Resultaba muy atractivo ver la discrepancia en ambos. Por un lado, estaba Annet completamente segura de que ese era su papá; tenia dieciocho años sin verlo, pero esos ojos grises, grandes y saltones la ayudaron a reconocerlo tan pronto como lo tuvo al frente. Y, por otro, Abel, completamente confundido, pensaba: ¿quién era esta mujer desconocida que tenía una forma de silbar tan familiar? Nunca la había visto y no esperaba su visita. ¿Quién era?
Ella había soñado tantas veces con este momento, lo había idealizado con expectativas muy altas e irreales. Se imaginó que, al verla, la abrazaría y llorarían juntos. Él le pediría perdón y la niña que tanto lo extrañó volvería a sentir los gestos de cariño que guardaba en su memoria y que no se había permitido olvidar.
—Hola —Lo saludó con una sonrisa de oreja a oreja.

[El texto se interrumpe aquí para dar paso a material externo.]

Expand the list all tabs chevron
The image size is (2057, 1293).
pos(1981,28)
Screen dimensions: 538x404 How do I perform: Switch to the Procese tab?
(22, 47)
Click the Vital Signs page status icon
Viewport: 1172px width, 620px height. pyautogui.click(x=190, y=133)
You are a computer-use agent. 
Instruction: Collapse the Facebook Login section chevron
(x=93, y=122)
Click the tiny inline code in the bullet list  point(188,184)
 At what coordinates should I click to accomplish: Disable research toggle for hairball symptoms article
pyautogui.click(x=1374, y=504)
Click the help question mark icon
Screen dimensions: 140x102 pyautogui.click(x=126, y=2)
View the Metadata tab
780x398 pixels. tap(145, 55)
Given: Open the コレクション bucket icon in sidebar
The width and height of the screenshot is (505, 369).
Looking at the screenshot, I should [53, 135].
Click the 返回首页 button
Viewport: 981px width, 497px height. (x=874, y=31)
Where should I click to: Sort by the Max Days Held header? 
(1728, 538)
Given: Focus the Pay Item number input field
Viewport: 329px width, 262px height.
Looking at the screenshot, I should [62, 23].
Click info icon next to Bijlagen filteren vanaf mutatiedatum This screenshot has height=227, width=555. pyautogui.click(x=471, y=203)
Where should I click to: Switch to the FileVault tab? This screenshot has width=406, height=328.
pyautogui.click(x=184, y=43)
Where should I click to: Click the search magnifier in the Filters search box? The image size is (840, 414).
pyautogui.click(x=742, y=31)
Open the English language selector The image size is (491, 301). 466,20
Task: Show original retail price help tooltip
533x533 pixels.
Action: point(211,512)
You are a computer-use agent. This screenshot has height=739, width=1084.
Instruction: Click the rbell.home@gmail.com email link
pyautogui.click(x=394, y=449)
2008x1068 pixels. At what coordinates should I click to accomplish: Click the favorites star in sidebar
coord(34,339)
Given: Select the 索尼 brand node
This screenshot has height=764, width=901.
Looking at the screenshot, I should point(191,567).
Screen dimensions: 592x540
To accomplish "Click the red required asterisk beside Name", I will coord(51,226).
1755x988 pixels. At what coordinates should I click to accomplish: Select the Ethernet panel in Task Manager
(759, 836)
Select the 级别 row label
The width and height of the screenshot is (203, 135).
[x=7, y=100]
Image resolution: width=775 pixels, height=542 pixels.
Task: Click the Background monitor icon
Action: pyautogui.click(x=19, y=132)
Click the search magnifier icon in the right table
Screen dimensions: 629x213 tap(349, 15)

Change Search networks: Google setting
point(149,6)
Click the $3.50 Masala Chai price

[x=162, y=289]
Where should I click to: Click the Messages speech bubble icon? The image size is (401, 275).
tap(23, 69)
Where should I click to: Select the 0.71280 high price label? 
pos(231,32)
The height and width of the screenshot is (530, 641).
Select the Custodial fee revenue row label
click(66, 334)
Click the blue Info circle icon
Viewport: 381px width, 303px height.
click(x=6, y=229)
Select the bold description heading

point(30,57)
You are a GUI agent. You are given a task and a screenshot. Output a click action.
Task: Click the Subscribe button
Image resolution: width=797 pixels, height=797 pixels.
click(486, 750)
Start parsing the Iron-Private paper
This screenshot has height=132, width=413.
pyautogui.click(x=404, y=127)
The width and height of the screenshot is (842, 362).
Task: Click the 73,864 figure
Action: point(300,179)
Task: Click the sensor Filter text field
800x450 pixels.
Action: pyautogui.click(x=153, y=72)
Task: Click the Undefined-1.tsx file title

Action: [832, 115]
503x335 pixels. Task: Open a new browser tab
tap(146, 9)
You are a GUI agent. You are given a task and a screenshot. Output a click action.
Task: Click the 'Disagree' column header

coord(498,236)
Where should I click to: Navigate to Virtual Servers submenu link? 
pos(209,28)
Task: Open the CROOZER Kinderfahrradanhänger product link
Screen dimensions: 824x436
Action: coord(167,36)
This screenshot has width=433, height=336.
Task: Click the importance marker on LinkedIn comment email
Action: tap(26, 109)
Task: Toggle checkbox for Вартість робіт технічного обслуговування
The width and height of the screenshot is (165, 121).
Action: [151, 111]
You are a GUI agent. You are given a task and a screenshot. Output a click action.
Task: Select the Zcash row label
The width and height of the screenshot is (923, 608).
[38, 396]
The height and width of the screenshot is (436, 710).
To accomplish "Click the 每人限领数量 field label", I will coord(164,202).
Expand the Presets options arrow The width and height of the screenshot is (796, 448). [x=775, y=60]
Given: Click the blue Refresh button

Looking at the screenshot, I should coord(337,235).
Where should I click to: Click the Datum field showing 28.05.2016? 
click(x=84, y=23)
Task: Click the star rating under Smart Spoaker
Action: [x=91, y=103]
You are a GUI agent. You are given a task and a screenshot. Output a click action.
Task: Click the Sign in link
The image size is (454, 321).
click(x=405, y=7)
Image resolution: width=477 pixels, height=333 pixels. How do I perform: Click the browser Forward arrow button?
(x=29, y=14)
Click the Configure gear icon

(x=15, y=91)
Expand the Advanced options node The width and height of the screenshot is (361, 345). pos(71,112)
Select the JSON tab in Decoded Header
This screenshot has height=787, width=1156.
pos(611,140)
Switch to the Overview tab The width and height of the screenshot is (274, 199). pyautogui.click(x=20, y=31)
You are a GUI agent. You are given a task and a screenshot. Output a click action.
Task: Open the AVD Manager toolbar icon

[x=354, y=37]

Él se quedó mudo, sabía que existía algo familiar en ella.
—¿Cómo estás? —Le preguntó su hija en un segundo intento de escuchar su voz.
El padre seguía sin palabras, con el ceño fruncido, tratando de recordar y de atar cabos; cuando, de repente, una voz a lo lejos rompió el silencio.
—¡Es tu retoño! ¡Abrázala tarúpido2!
Annet volteó y vio al taxista con casi medio cuerpo fuera de la ventana esperando que algo sucediera. No pudo contener la risa y, dirigiéndose a Abel, le dijo:
— Vamos, es hora de hablar.
- Azules: término local usado para referirse al As (Å), la moneda proveniente del norte de Wanadí.
- Tarúpido: combinación de tarado y estúpido.